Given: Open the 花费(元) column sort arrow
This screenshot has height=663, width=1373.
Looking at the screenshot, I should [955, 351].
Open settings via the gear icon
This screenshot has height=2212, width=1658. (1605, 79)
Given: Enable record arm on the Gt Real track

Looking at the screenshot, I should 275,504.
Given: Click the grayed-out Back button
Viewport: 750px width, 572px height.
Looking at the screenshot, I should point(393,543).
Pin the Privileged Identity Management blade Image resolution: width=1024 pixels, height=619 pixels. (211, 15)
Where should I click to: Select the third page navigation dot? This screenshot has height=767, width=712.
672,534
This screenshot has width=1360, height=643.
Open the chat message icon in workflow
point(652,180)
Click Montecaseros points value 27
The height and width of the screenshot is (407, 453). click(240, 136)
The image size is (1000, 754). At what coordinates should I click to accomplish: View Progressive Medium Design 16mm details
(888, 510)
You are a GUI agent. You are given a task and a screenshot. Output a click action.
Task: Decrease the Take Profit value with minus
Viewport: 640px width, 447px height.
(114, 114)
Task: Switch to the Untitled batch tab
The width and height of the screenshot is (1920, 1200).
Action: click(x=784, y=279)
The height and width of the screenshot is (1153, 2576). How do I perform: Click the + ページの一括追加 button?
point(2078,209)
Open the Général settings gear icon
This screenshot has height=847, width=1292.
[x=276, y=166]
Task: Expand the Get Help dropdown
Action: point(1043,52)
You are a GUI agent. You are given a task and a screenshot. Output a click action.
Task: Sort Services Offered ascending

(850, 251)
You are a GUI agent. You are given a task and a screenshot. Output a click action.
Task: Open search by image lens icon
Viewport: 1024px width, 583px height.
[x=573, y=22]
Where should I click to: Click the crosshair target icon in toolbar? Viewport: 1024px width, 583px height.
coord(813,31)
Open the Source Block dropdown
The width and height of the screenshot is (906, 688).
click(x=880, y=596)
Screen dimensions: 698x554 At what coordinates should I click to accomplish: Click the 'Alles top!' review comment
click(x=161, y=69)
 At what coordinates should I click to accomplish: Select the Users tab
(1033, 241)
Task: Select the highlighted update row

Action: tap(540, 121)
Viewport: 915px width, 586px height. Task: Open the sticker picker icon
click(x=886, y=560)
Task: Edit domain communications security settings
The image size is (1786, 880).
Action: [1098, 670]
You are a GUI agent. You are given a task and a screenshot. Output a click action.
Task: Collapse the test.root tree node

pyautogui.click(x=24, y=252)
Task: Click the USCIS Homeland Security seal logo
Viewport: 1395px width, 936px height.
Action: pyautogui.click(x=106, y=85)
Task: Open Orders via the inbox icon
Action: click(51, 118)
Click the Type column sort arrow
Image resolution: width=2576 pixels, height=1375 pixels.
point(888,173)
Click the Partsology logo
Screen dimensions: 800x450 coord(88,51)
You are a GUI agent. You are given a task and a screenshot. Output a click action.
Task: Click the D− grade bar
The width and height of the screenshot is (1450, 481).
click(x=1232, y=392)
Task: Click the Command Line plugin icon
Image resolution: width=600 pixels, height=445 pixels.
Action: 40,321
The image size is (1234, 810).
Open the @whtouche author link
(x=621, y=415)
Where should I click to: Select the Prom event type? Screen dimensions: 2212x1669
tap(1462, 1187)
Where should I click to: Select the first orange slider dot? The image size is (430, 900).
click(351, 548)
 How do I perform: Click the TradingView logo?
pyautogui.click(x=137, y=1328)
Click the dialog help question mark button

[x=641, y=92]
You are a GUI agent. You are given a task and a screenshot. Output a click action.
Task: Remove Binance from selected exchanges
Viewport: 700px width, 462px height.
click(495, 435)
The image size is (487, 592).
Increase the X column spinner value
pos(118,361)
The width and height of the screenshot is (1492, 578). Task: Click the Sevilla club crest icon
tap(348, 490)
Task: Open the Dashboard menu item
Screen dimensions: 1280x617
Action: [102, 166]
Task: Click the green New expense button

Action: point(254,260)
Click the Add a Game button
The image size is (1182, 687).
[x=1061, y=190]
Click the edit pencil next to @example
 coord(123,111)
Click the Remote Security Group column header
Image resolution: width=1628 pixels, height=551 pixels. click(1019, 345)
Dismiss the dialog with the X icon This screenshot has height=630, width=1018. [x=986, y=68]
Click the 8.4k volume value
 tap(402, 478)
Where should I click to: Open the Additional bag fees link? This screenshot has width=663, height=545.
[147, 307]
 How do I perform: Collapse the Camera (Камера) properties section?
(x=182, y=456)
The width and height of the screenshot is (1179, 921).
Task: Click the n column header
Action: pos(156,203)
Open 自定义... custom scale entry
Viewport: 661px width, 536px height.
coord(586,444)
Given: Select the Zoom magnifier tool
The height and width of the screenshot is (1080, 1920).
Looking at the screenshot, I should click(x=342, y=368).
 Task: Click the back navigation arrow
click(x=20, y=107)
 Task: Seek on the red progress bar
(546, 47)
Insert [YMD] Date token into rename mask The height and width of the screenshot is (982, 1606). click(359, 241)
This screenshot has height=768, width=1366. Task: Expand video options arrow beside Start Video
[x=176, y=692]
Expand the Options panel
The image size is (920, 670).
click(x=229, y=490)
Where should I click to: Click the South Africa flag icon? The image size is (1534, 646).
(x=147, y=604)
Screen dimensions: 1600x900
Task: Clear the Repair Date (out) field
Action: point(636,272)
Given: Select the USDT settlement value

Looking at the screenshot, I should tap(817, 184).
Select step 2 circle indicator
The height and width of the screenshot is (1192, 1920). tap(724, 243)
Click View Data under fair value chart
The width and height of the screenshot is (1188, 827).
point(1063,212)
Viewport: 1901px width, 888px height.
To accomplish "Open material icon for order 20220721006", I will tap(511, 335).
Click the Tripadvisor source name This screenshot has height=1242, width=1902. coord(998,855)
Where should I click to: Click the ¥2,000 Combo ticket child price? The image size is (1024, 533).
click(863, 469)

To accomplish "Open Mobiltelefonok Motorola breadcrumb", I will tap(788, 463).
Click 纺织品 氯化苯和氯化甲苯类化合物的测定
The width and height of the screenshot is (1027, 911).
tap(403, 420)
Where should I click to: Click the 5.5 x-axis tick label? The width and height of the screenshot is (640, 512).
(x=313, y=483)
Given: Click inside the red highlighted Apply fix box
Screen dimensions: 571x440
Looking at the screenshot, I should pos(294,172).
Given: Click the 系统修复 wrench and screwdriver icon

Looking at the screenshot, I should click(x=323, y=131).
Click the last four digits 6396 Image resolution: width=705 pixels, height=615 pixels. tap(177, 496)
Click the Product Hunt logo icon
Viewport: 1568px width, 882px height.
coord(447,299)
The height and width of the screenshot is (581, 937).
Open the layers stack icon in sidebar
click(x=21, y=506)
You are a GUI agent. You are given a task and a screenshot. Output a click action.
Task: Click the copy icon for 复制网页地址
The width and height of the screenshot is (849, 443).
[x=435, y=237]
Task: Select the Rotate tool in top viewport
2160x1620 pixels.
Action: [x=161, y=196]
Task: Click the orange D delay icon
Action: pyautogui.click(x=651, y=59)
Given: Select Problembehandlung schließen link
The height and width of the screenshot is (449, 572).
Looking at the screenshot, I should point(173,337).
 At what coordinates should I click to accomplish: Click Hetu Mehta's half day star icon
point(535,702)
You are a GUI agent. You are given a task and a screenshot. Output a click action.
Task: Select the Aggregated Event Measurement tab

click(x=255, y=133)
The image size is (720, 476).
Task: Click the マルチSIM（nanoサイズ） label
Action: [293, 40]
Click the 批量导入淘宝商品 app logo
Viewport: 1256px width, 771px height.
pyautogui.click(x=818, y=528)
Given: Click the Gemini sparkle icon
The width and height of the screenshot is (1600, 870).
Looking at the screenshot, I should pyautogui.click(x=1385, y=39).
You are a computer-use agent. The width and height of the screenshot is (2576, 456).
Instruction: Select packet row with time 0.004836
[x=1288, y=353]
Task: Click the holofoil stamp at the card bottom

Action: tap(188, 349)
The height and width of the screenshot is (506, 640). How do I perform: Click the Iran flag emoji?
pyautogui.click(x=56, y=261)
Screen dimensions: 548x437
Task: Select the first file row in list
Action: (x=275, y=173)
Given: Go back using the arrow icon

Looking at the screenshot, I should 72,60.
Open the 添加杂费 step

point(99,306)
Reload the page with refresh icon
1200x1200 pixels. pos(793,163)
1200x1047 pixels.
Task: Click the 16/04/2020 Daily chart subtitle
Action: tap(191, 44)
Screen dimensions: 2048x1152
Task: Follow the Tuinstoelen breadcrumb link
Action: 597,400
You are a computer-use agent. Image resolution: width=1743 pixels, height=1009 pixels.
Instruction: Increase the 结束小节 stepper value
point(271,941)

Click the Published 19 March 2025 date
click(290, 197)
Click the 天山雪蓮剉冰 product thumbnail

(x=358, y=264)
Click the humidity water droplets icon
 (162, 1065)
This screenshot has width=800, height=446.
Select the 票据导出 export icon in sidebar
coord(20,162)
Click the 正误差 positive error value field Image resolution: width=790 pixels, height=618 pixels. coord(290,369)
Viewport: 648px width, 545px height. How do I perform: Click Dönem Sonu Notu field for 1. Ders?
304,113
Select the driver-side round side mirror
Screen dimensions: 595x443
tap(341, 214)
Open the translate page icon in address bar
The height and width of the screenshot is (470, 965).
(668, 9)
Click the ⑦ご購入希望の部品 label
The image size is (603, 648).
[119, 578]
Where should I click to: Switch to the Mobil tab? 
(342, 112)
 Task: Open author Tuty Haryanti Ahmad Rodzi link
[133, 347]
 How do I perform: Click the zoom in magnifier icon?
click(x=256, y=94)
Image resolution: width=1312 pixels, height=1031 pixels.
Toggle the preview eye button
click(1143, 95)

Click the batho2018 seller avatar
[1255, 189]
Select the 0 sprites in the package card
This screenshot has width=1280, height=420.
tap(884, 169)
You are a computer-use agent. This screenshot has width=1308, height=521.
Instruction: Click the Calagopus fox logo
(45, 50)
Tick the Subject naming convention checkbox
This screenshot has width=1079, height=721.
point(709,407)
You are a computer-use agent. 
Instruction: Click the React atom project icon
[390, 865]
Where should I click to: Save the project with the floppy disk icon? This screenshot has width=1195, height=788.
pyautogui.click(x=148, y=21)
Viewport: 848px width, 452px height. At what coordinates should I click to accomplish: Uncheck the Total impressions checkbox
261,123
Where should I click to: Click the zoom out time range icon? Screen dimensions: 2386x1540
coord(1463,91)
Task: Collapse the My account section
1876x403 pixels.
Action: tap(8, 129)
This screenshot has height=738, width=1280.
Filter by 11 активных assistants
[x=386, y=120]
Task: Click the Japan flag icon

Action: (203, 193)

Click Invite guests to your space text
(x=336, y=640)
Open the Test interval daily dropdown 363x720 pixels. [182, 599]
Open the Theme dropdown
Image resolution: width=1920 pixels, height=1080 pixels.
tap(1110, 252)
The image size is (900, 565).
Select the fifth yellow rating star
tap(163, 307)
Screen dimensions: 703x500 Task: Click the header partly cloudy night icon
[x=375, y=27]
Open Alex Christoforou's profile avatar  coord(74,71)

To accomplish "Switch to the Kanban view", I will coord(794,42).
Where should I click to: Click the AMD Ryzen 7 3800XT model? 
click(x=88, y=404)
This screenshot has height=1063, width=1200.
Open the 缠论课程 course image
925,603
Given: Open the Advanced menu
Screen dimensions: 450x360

**GIVEN EXERCISE**
Take the data from the line containing "Open the Général settings gear icon" through the line containing "Action: [1098, 670]", and write those lines out again with "Source Block" swapped for "Target Block". Leave everything else the same.

**EXERCISE RESULT**
Open the Général settings gear icon
This screenshot has height=847, width=1292.
[x=276, y=166]
Task: Expand the Get Help dropdown
Action: point(1043,52)
You are a GUI agent. You are given a task and a screenshot. Output a click action.
Task: Sort Services Offered ascending

(850, 251)
You are a GUI agent. You are given a task and a screenshot. Output a click action.
Task: Open search by image lens icon
Viewport: 1024px width, 583px height.
[x=573, y=22]
Where should I click to: Click the crosshair target icon in toolbar? Viewport: 1024px width, 583px height.
coord(813,31)
Open the Target Block dropdown
The width and height of the screenshot is (906, 688).
click(x=880, y=596)
Screen dimensions: 698x554 At what coordinates should I click to accomplish: Click the 'Alles top!' review comment
click(x=161, y=69)
 At what coordinates should I click to accomplish: Select the Users tab
(1033, 241)
Task: Select the highlighted update row

Action: tap(540, 121)
Viewport: 915px width, 586px height. Task: Open the sticker picker icon
click(x=886, y=560)
Task: Edit domain communications security settings
The image size is (1786, 880).
Action: [1098, 670]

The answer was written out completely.